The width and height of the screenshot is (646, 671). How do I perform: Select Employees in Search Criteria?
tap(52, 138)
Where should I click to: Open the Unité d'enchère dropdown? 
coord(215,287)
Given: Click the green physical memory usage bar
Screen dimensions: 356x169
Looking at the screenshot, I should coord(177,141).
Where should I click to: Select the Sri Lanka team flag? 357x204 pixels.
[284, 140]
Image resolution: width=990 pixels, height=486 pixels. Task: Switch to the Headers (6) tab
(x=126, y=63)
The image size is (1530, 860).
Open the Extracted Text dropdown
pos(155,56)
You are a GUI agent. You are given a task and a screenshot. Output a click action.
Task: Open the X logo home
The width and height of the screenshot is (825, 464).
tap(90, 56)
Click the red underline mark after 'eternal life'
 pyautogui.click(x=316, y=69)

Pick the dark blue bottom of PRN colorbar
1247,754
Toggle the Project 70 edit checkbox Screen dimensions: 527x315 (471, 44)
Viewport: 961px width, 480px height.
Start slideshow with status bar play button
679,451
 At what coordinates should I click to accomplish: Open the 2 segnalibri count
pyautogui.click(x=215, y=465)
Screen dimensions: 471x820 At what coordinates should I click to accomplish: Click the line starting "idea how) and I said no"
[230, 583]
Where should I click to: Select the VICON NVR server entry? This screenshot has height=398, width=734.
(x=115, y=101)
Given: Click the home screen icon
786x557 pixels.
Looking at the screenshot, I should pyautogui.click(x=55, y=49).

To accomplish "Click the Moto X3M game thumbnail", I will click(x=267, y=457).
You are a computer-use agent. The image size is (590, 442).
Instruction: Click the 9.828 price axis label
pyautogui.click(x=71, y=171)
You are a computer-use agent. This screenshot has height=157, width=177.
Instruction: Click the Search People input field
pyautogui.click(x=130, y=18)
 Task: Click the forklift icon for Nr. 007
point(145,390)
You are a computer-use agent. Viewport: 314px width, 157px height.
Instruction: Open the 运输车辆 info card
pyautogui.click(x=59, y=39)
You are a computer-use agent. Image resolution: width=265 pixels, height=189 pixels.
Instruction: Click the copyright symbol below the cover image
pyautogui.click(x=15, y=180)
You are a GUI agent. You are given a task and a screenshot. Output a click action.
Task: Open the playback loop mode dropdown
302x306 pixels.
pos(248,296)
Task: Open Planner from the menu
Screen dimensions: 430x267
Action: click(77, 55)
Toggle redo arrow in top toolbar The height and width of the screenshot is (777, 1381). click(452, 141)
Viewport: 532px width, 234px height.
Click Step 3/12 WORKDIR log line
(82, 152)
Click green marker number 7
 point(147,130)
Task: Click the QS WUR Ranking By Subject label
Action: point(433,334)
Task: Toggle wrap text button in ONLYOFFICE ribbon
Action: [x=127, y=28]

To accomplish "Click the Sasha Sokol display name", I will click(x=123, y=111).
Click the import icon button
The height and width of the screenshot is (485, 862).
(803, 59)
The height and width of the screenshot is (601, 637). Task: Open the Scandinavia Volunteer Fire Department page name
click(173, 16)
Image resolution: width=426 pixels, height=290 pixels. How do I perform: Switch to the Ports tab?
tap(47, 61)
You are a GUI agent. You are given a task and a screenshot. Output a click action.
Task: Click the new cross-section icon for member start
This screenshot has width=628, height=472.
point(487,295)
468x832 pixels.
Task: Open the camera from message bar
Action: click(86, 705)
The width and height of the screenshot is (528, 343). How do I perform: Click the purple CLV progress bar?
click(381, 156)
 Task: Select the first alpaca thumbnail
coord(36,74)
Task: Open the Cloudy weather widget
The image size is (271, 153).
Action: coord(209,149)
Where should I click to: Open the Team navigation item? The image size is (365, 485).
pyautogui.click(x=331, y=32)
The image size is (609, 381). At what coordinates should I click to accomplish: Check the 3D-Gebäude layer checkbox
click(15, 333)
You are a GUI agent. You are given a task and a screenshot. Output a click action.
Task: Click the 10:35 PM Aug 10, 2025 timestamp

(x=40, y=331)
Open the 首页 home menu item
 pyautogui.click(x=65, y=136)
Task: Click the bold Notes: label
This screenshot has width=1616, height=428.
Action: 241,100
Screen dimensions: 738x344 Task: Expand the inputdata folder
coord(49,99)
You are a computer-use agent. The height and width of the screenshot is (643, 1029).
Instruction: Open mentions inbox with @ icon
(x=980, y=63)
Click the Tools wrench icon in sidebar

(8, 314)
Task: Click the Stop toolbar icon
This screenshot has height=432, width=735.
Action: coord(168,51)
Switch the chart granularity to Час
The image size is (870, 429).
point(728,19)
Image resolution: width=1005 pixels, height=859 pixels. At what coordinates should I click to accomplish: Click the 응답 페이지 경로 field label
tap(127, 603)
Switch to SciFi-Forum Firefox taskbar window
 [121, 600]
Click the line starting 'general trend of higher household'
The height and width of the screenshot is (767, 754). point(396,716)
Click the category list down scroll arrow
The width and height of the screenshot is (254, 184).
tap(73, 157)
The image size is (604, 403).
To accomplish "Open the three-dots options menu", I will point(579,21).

+++

(PROBLEM):
Would you please repeat all the entries exactly as written?

(ANSWER SPACE):
The width and height of the screenshot is (646, 671). How do I perform: Select Employees in Search Criteria?
tap(52, 138)
Where should I click to: Open the Unité d'enchère dropdown? 
coord(215,287)
Given: Click the green physical memory usage bar
Screen dimensions: 356x169
Looking at the screenshot, I should coord(177,141).
Where should I click to: Select the Sri Lanka team flag? 357x204 pixels.
[284, 140]
Image resolution: width=990 pixels, height=486 pixels. Task: Switch to the Headers (6) tab
(x=126, y=63)
The image size is (1530, 860).
Open the Extracted Text dropdown
pos(155,56)
You are a GUI agent. You are given a task and a screenshot. Output a click action.
Task: Open the X logo home
The width and height of the screenshot is (825, 464).
tap(90, 56)
Click the red underline mark after 'eternal life'
 pyautogui.click(x=316, y=69)

Pick the dark blue bottom of PRN colorbar
1247,754
Toggle the Project 70 edit checkbox Screen dimensions: 527x315 (471, 44)
Viewport: 961px width, 480px height.
Start slideshow with status bar play button
679,451
 At what coordinates should I click to accomplish: Open the 2 segnalibri count
pyautogui.click(x=215, y=465)
Screen dimensions: 471x820 At what coordinates should I click to accomplish: Click the line starting "idea how) and I said no"
[230, 583]
Where should I click to: Select the VICON NVR server entry? This screenshot has height=398, width=734.
(x=115, y=101)
Given: Click the home screen icon
786x557 pixels.
Looking at the screenshot, I should pyautogui.click(x=55, y=49).

To accomplish "Click the Moto X3M game thumbnail", I will click(x=267, y=457).
You are a computer-use agent. The image size is (590, 442).
Instruction: Click the 9.828 price axis label
pyautogui.click(x=71, y=171)
You are a computer-use agent. This screenshot has height=157, width=177.
Instruction: Click the Search People input field
pyautogui.click(x=130, y=18)
 Task: Click the forklift icon for Nr. 007
point(145,390)
You are a computer-use agent. Viewport: 314px width, 157px height.
Instruction: Open the 运输车辆 info card
pyautogui.click(x=59, y=39)
You are a computer-use agent. Image resolution: width=265 pixels, height=189 pixels.
Instruction: Click the copyright symbol below the cover image
pyautogui.click(x=15, y=180)
You are a GUI agent. You are given a task and a screenshot. Output a click action.
Task: Open the playback loop mode dropdown
302x306 pixels.
pos(248,296)
Task: Open Planner from the menu
Screen dimensions: 430x267
Action: click(77, 55)
Toggle redo arrow in top toolbar The height and width of the screenshot is (777, 1381). click(452, 141)
Viewport: 532px width, 234px height.
Click Step 3/12 WORKDIR log line
(82, 152)
Click green marker number 7
 point(147,130)
Task: Click the QS WUR Ranking By Subject label
Action: point(433,334)
Task: Toggle wrap text button in ONLYOFFICE ribbon
Action: [x=127, y=28]

To accomplish "Click the Sasha Sokol display name", I will click(x=123, y=111).
Click the import icon button
The height and width of the screenshot is (485, 862).
(803, 59)
The height and width of the screenshot is (601, 637). Task: Open the Scandinavia Volunteer Fire Department page name
click(173, 16)
Image resolution: width=426 pixels, height=290 pixels. How do I perform: Switch to the Ports tab?
tap(47, 61)
You are a GUI agent. You are given a task and a screenshot. Output a click action.
Task: Click the new cross-section icon for member start
This screenshot has width=628, height=472.
point(487,295)
468x832 pixels.
Task: Open the camera from message bar
Action: click(86, 705)
The width and height of the screenshot is (528, 343). How do I perform: Click the purple CLV progress bar?
click(381, 156)
 Task: Select the first alpaca thumbnail
coord(36,74)
Task: Open the Cloudy weather widget
The image size is (271, 153).
Action: coord(209,149)
Where should I click to: Open the Team navigation item? The image size is (365, 485).
pyautogui.click(x=331, y=32)
The image size is (609, 381). At what coordinates should I click to accomplish: Check the 3D-Gebäude layer checkbox
click(15, 333)
You are a GUI agent. You are given a task and a screenshot. Output a click action.
Task: Click the 10:35 PM Aug 10, 2025 timestamp

(x=40, y=331)
Open the 首页 home menu item
 pyautogui.click(x=65, y=136)
Task: Click the bold Notes: label
This screenshot has width=1616, height=428.
Action: 241,100
Screen dimensions: 738x344 Task: Expand the inputdata folder
coord(49,99)
You are a computer-use agent. The height and width of the screenshot is (643, 1029).
Instruction: Open mentions inbox with @ icon
(x=980, y=63)
Click the Tools wrench icon in sidebar

(8, 314)
Task: Click the Stop toolbar icon
This screenshot has height=432, width=735.
Action: coord(168,51)
Switch the chart granularity to Час
The image size is (870, 429).
point(728,19)
Image resolution: width=1005 pixels, height=859 pixels. At what coordinates should I click to accomplish: Click the 응답 페이지 경로 field label
tap(127, 603)
Switch to SciFi-Forum Firefox taskbar window
 [121, 600]
Click the line starting 'general trend of higher household'
The height and width of the screenshot is (767, 754). point(396,716)
Click the category list down scroll arrow
The width and height of the screenshot is (254, 184).
tap(73, 157)
The image size is (604, 403).
To accomplish "Open the three-dots options menu", I will point(579,21).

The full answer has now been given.